Scan the data for "computer" and copy each matching line.

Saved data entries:
Start of Block

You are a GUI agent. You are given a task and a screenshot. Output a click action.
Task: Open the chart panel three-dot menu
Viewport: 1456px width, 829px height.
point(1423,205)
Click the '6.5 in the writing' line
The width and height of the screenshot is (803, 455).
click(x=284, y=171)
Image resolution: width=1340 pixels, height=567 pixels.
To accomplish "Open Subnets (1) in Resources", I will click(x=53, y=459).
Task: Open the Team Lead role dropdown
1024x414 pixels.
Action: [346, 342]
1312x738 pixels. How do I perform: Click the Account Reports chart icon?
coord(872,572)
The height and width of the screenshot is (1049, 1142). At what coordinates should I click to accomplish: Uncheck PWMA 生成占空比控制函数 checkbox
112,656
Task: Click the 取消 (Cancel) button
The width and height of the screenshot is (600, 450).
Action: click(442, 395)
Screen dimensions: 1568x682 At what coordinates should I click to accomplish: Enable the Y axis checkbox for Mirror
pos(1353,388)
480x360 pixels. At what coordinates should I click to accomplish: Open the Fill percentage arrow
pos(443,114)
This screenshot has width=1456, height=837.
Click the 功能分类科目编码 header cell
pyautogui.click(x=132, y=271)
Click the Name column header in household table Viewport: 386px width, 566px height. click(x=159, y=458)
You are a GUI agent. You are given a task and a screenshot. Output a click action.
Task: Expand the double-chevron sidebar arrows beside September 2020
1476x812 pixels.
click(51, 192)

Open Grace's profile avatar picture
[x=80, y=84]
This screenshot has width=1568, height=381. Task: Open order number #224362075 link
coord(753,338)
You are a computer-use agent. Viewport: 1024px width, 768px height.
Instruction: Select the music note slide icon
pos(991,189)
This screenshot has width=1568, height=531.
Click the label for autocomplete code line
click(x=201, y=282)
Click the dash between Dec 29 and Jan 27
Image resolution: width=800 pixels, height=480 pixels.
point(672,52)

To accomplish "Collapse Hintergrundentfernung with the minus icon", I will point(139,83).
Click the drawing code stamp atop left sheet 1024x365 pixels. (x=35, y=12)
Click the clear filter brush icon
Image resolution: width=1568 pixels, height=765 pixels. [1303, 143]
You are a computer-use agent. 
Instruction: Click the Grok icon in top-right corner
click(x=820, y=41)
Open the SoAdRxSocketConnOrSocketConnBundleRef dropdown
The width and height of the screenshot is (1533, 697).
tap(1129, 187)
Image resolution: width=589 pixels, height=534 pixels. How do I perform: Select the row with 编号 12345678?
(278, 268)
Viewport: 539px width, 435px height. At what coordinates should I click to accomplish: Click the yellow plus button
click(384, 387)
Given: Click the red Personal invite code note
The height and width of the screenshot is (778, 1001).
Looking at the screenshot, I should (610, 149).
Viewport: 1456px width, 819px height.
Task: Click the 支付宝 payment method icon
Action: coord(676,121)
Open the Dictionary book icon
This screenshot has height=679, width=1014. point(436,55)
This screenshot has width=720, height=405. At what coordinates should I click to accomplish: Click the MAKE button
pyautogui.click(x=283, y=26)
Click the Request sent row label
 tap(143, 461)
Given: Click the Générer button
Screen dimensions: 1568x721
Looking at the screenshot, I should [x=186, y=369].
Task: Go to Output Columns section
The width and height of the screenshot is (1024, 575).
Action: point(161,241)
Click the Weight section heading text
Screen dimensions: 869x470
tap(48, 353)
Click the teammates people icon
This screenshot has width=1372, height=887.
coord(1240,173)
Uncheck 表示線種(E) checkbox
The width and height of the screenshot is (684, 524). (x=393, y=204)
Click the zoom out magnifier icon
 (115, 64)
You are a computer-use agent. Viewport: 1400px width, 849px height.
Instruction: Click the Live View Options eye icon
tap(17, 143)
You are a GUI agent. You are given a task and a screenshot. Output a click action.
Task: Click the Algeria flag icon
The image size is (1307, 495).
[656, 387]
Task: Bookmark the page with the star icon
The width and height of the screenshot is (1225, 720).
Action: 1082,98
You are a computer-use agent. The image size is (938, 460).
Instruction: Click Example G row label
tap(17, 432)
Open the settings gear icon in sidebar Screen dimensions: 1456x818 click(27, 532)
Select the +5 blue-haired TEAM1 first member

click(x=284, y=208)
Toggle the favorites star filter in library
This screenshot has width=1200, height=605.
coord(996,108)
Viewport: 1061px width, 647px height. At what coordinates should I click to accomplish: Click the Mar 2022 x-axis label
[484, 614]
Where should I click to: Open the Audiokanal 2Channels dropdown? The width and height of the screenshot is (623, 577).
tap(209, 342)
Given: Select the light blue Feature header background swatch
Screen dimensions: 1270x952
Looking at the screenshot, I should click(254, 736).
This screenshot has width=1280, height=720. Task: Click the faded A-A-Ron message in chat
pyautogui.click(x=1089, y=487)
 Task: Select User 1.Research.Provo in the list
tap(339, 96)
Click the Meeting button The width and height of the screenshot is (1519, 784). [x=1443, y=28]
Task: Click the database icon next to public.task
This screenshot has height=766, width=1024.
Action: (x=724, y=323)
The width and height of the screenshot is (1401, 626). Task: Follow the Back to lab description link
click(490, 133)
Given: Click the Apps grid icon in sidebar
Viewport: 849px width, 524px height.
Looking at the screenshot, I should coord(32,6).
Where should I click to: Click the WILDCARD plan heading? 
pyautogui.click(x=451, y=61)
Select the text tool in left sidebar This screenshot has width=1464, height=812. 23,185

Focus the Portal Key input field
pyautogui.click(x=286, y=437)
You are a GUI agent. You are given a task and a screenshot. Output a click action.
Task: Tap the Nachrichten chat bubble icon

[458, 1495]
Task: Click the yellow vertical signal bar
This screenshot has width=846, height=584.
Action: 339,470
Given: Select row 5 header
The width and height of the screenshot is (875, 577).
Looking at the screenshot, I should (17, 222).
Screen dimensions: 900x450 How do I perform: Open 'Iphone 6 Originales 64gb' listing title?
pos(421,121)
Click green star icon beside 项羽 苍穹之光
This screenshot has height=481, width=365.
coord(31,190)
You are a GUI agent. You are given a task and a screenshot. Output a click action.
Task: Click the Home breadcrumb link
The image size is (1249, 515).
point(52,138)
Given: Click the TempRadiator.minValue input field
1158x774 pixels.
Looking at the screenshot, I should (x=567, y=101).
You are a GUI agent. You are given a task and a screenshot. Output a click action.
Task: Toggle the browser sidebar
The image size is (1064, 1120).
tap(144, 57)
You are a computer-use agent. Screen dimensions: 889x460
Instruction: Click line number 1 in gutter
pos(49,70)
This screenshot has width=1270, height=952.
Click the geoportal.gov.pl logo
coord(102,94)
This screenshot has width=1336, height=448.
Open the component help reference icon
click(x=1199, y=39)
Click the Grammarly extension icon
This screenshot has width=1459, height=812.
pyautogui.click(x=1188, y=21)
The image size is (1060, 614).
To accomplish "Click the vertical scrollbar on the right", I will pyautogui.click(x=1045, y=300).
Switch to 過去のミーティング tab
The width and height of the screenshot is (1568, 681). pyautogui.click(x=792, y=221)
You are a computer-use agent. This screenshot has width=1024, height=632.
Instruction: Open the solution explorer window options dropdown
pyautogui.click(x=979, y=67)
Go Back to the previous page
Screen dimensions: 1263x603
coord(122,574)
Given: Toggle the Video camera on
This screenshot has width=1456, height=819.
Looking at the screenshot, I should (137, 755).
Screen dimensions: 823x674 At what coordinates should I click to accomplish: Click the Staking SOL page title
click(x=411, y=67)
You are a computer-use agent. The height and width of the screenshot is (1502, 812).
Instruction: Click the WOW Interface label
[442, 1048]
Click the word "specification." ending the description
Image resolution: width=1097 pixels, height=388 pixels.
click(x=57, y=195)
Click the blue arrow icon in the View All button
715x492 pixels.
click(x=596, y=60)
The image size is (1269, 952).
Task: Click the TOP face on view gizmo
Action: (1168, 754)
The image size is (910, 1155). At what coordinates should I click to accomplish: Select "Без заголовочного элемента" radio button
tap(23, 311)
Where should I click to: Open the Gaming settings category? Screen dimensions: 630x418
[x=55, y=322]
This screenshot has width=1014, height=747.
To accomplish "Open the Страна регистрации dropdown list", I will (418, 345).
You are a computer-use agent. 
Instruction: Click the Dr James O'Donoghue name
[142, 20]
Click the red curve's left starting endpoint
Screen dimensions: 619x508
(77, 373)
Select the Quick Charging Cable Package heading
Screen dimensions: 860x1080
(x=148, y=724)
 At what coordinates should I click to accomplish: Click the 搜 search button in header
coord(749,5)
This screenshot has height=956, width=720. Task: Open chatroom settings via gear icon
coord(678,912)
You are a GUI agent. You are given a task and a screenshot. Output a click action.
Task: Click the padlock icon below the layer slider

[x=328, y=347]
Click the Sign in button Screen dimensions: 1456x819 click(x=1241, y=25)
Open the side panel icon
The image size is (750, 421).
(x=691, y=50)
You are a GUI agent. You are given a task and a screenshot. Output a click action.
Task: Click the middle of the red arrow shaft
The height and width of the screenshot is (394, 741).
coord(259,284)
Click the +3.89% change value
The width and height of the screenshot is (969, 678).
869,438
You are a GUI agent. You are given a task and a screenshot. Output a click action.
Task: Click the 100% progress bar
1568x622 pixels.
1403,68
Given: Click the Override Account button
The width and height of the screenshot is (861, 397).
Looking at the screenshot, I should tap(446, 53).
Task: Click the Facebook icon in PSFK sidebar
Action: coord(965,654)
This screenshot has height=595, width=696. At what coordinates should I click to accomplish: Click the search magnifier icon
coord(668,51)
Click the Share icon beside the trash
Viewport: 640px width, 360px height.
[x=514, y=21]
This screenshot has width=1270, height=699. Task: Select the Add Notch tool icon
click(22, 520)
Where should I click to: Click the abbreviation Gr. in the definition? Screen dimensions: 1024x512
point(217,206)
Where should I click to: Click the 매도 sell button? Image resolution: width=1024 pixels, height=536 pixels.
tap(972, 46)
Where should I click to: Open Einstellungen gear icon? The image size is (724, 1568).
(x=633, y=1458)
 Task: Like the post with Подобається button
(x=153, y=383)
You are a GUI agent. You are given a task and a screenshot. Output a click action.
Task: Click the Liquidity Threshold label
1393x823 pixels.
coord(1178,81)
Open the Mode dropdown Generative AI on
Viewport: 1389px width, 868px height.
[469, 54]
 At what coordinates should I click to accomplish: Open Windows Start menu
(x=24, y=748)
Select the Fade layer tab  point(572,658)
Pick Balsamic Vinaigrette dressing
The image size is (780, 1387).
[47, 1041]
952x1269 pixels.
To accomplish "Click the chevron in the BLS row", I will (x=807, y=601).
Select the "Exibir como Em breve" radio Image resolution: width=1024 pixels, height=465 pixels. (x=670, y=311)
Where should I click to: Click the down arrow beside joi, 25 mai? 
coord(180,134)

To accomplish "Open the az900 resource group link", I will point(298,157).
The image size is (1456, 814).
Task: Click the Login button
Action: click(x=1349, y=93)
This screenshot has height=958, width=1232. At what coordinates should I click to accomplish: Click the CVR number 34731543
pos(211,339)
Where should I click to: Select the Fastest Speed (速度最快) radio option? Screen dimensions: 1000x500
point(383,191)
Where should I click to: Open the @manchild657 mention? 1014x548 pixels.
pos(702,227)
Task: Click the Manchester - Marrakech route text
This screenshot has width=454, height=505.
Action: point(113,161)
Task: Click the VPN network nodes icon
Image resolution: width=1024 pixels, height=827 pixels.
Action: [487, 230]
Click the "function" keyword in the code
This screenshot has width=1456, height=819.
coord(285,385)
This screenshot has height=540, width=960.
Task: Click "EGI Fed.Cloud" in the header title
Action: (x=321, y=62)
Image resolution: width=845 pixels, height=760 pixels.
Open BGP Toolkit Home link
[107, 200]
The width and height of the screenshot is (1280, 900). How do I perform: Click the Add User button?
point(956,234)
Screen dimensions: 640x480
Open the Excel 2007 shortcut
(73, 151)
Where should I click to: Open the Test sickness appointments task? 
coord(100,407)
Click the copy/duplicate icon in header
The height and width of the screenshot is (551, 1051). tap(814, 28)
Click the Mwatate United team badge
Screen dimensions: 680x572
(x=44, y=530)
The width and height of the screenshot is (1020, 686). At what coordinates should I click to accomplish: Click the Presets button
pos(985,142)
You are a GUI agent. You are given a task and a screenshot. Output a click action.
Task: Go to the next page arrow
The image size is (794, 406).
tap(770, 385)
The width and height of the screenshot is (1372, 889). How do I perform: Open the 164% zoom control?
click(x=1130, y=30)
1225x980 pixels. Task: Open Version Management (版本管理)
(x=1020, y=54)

End of Block

Completed task
You are a computer-use agent. Viewport: 1024px width, 768px height.
You are a computer-use agent. 
You are a computer-use agent. Viewport: 1400px width, 849px height.
You are a computer-use agent. The image size is (938, 460).
You are a computer-use agent. Screen dimensions: 889x460
You are a computer-use agent. This screenshot has width=1024, height=632.
You are a computer-use agent. The height and width of the screenshot is (1502, 812).
You are a computer-use agent. 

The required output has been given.